As the demands on thermal conductivity continue to rise, a higher proportion of filler is increasingly being introduced into the formulation. These fillers are optimized by the material manufacturers in terms of their particle size distribution and geometric surface properties for efficient heat transfer. The insulating property of the surrounding plastic should exert as little influence as possible on the thermal conductivity. Typical fillers for thermally conductive pastes are aluminum oxide and boron nitride, which are also used in grinding pastes due to their hardness grades. In addition to the ceramic filler classes, formulations with metal particles are also used, especially in applications that require electrical conductivity at the same time.
In addition to the polymer matrix and the fillers, special additives are used to control the rheological properties and the wettability of the fillers. These influence the function as well as the processability of the formulation. The low proportion of polymer matrix in the presence of fillers, some of which are highly abrasive, poses particular challenges for the system design and the dispensing components used. High maintenance costs and plant downtimes must be avoided.
Thermal conductive pastes must be processed without wear on components of the dispensing system, where possible.
--
What you will do:
(1) Answer these from the passage on thermally conductive pastes:
(a) Which two fillers does it call typical for thermally conductive pastes?
(b) What do the special additives control?
(c) What two things must be avoided?
(2) Reproduce the passage on thermally conductive pastes word for word, starting with "In addition to the polymer" and going on through "system, where possible.".
(3) Write the next part of the passage on thermally conductive pastes, picking up right after its last sentence.
--
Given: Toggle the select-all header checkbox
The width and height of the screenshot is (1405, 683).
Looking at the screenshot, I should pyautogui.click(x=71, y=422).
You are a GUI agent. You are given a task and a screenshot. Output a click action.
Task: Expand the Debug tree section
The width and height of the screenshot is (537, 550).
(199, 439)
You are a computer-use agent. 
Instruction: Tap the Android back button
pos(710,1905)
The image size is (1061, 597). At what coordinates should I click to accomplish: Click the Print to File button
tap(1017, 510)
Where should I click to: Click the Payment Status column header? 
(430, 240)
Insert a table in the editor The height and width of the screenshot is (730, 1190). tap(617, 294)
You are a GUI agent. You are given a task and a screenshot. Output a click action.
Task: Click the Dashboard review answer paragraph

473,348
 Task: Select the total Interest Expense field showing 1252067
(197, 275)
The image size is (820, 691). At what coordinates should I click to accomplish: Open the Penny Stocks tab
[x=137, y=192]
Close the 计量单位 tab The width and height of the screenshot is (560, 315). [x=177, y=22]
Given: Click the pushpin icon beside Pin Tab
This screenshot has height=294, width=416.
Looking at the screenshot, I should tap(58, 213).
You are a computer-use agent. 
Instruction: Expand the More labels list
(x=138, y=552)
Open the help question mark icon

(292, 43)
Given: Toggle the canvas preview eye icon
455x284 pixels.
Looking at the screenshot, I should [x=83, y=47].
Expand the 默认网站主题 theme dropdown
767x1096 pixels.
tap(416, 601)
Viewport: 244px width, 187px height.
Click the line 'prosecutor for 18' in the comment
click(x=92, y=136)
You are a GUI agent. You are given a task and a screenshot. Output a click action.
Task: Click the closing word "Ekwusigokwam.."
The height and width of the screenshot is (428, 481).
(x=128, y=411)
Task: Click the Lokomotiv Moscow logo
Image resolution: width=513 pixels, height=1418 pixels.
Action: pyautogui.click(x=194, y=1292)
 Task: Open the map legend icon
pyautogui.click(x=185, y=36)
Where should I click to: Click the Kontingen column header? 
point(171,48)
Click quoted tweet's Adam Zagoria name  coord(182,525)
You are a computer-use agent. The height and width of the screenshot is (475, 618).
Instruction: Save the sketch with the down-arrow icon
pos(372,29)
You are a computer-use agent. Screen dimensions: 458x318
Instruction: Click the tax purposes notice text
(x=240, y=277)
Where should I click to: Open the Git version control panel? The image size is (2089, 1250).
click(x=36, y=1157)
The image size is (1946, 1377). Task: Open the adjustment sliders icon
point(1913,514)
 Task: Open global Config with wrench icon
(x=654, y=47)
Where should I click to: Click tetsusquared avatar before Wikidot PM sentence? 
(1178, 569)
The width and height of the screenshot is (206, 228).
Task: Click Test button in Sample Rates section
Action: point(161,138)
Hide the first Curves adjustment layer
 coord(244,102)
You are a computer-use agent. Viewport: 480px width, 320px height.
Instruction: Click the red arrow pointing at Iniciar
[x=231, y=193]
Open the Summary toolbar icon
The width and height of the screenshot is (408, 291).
--
Responses to the exercise:
(1)
(a) Aluminum oxide and boron nitride.
(b) The rheological properties and the wettability of the fillers.
(c) High maintenance costs and plant downtimes.

(2)
In addition to the polymer matrix and the fillers, special additives are used to control the rheological properties and the wettability of the fillers. These influence the function as well as the processability of the formulation. The low proportion of polymer matrix in the presence of fillers, some of which are highly abrasive, poses particular challenges for the system design and the dispensing components used. High maintenance costs and plant downtimes must be avoided.
Thermal conductive pastes must be processed without wear on components of the dispensing system, where possible.

(3)
Processing of thermal conductive pastes
Thermally conductive pastes, regardless of whether they are used as 1K or 2K systems, pose fundamental challenges for the metering technology used. One is the abrasiveness of the fillers, which must be processed without wear on the components of the dispensing system. The other is the low proportion of polymer matrix, which tends to separate from the filler component of the formulation under high pressure and mechanical stress.
bdtronic has been successfully using eccentric screw pumps for the application of thermal conductive pastes for years. Compared to other pump systems, it offers several advantages due to its robust and low-wear technology. Gear pumps quickly reach their wear limit with such highly filled materials. Piston metering pumps, on the other hand, often require laborious and lengthy maintenance due to their complex design.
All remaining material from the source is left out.